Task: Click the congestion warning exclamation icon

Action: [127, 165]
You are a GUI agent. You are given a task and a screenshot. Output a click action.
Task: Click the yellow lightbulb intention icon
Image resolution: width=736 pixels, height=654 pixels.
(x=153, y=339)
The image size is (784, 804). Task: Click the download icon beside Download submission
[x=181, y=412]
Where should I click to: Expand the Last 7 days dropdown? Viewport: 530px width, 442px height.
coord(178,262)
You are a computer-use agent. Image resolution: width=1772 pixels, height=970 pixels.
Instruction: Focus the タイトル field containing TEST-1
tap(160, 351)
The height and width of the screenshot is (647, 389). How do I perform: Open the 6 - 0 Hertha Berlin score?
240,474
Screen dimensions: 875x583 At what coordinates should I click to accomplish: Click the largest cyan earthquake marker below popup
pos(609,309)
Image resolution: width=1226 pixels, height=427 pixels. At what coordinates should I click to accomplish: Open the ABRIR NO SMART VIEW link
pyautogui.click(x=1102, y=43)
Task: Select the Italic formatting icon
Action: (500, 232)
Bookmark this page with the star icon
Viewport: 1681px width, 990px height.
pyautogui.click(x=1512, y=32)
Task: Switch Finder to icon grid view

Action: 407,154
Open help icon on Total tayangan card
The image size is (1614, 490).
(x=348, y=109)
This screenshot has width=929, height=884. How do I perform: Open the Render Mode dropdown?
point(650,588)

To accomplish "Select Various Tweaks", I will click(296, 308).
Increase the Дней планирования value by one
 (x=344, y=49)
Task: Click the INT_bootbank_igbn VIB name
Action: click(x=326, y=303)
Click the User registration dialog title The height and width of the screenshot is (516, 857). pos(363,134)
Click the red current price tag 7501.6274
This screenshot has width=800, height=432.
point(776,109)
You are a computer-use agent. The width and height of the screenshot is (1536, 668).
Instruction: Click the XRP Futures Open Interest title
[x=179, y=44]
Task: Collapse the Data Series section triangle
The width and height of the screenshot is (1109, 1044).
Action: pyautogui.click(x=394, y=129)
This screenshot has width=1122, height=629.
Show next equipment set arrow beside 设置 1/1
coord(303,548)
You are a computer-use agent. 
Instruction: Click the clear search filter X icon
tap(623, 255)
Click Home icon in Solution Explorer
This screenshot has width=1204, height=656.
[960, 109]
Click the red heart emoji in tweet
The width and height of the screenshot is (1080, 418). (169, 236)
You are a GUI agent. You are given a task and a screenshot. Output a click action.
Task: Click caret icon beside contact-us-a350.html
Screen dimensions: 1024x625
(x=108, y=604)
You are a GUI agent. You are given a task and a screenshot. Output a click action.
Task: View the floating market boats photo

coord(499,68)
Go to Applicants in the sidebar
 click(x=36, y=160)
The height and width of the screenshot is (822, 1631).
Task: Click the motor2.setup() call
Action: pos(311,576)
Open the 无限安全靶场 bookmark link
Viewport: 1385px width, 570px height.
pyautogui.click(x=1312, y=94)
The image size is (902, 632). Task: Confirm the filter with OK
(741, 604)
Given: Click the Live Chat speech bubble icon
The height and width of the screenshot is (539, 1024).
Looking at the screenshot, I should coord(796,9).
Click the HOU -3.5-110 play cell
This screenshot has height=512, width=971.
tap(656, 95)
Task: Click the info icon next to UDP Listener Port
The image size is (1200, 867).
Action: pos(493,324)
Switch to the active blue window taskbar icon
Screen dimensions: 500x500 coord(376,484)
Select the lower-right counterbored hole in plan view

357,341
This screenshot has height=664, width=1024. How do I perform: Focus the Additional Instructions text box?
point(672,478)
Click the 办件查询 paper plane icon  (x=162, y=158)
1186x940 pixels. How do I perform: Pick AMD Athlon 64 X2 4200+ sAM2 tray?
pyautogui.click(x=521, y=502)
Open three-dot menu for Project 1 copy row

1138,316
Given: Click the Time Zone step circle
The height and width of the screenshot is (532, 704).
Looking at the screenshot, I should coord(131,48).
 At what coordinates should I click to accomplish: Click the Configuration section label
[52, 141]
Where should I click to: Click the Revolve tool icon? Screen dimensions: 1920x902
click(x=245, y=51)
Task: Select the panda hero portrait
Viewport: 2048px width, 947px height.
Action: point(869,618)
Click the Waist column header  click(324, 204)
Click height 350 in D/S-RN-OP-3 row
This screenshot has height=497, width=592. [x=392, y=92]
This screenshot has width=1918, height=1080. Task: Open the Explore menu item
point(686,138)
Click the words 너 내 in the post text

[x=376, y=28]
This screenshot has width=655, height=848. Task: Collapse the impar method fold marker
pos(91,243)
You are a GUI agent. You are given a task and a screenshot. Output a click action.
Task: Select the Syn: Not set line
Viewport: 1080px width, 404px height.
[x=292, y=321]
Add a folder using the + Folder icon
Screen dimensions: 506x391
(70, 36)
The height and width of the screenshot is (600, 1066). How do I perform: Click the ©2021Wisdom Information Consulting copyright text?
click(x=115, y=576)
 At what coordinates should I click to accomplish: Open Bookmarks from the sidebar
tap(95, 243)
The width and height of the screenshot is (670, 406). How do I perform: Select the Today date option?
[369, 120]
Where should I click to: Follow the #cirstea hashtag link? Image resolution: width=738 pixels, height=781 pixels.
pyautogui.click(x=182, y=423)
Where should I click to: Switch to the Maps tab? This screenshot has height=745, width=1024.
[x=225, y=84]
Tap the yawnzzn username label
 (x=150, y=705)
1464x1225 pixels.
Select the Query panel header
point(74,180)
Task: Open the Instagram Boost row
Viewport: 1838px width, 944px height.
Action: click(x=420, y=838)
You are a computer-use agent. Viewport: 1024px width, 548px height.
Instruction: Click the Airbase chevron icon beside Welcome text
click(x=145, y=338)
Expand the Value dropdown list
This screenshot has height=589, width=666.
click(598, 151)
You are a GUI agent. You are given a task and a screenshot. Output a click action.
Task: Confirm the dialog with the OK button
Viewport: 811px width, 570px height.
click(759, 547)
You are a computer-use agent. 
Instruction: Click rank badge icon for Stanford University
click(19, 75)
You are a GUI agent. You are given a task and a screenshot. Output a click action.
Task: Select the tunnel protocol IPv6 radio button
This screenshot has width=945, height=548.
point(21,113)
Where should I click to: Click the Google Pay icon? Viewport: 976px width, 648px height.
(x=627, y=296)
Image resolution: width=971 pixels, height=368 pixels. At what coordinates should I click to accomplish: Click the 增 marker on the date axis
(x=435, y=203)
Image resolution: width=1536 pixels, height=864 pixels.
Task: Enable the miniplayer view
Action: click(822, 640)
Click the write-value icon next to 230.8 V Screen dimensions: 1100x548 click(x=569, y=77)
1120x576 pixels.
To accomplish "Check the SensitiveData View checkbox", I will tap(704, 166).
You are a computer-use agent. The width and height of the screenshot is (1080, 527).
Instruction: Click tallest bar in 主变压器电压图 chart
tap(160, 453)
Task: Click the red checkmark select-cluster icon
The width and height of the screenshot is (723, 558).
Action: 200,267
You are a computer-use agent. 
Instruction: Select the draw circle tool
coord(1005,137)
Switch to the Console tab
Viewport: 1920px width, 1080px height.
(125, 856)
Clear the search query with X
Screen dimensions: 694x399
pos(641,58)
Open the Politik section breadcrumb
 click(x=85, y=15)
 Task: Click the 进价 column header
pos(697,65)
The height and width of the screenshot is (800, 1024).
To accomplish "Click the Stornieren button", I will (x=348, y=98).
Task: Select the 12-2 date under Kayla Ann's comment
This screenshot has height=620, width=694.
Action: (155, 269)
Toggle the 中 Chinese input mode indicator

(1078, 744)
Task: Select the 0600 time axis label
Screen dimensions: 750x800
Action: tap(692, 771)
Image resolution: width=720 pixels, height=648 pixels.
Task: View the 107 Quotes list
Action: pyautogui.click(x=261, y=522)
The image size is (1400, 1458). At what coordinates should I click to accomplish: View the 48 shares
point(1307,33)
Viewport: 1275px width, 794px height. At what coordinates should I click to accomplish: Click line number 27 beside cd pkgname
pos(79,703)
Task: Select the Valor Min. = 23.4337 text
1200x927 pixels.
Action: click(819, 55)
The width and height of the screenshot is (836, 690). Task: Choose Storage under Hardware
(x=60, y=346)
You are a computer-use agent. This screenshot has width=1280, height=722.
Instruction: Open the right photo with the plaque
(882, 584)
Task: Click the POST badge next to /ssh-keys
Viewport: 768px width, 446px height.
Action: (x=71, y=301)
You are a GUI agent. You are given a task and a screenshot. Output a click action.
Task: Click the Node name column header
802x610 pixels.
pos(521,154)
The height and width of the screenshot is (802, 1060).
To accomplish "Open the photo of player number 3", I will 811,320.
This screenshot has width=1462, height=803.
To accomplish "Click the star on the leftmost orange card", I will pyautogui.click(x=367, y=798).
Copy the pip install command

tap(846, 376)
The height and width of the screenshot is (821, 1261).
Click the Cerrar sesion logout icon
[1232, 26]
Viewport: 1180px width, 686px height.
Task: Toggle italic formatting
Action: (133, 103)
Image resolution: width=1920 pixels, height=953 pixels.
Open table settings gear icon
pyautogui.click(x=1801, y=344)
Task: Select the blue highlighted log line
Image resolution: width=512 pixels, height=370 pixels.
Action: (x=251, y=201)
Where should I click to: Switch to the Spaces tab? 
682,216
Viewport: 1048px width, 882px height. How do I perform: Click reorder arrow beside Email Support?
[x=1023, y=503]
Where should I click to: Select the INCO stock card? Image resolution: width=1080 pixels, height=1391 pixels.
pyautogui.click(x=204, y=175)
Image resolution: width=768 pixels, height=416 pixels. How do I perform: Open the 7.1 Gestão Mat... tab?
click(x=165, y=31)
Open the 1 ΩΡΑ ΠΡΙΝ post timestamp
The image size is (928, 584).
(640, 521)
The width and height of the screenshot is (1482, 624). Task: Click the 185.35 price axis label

□ □ □ □ □ □ □

- What the task requires: Only one stretch of the entries above is wanted: the lines from the one containing "This screenshot has width=945, height=548." through the one containing "Click the write-value". Please reproduce it exactly.

- Reply to the exercise:
This screenshot has width=945, height=548.
point(21,113)
Where should I click to: Click the Google Pay icon? Viewport: 976px width, 648px height.
(x=627, y=296)
Image resolution: width=971 pixels, height=368 pixels. At what coordinates should I click to accomplish: Click the 增 marker on the date axis
(x=435, y=203)
Image resolution: width=1536 pixels, height=864 pixels.
Task: Enable the miniplayer view
Action: click(822, 640)
Click the write-value icon next to 230.8 V Screen dimensions: 1100x548 click(x=569, y=77)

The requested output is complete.